In the mid-1990s, U.S. officials predicted that the crackdown would discourage border crossers in the short term and that the new North American Free Trade Agreement would, within a decade, bring enough jobs to Mexico to stem the wave of laborers migrating north.

Both assumptions proved wrong. Although NAFTA created more than 1 million manufacturing jobs in Mexico, it failed to improve overall wages and it pushed 1.3 million workers off farms made unprofitable by U.S. food imports.
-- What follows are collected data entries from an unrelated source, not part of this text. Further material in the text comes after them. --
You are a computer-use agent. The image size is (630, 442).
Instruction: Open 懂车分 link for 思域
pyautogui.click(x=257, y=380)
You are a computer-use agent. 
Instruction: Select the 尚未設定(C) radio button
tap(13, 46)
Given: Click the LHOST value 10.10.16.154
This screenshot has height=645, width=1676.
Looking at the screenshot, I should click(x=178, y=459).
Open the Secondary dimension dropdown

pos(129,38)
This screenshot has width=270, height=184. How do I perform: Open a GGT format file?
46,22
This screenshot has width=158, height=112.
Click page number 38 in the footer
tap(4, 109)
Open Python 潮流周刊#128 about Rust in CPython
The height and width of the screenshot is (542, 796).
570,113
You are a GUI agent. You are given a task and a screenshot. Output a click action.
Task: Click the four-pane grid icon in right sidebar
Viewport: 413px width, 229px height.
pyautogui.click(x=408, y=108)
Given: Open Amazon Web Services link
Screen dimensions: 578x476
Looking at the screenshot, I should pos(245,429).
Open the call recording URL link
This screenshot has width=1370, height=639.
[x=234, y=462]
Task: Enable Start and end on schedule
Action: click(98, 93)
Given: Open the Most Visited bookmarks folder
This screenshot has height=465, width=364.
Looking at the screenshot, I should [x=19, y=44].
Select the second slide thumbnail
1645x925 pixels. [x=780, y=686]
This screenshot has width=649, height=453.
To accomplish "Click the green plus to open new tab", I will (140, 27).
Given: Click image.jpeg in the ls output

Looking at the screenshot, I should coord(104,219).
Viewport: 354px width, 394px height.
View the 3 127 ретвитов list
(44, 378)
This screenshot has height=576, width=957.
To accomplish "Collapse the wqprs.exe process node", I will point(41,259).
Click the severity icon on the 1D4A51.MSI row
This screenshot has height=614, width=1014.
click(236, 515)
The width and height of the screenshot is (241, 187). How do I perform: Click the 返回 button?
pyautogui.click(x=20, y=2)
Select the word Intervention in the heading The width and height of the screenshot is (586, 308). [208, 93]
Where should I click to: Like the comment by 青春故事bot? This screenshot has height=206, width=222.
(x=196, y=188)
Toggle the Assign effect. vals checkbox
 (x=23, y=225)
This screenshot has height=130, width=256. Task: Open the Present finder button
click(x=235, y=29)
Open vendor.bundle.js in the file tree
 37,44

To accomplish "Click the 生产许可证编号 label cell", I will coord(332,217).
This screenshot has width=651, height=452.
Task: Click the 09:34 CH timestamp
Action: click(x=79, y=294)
U.S.-bound migrants shifted to increasingly remote and treacherous border areas, crossing and dying in greater numbers.

After the Sonoran Desert had become the illegal gateway of choice, the U.S. Department of Homeland Security in March reassigned 285 agents from elsewhere along the border to bolster the 2,190 already in Arizona.

Mario Villareal, a spokesman for Homeland Security’s division of U.S. Customs and Border Protection, called the Arizona clampdown “quite effective.” He said the Border Patrol seized more than 585,000 migrants trying to sneak into Arizona over the last 12 months, more than half the total for the entire border from San Diego to Brownsville, Texas.

But agents on the front line say they feel overrun. They say that the rising arrest totals simply mean that more migrants are getting in; according to conventional estimates, three migrants enter for every one who is caught.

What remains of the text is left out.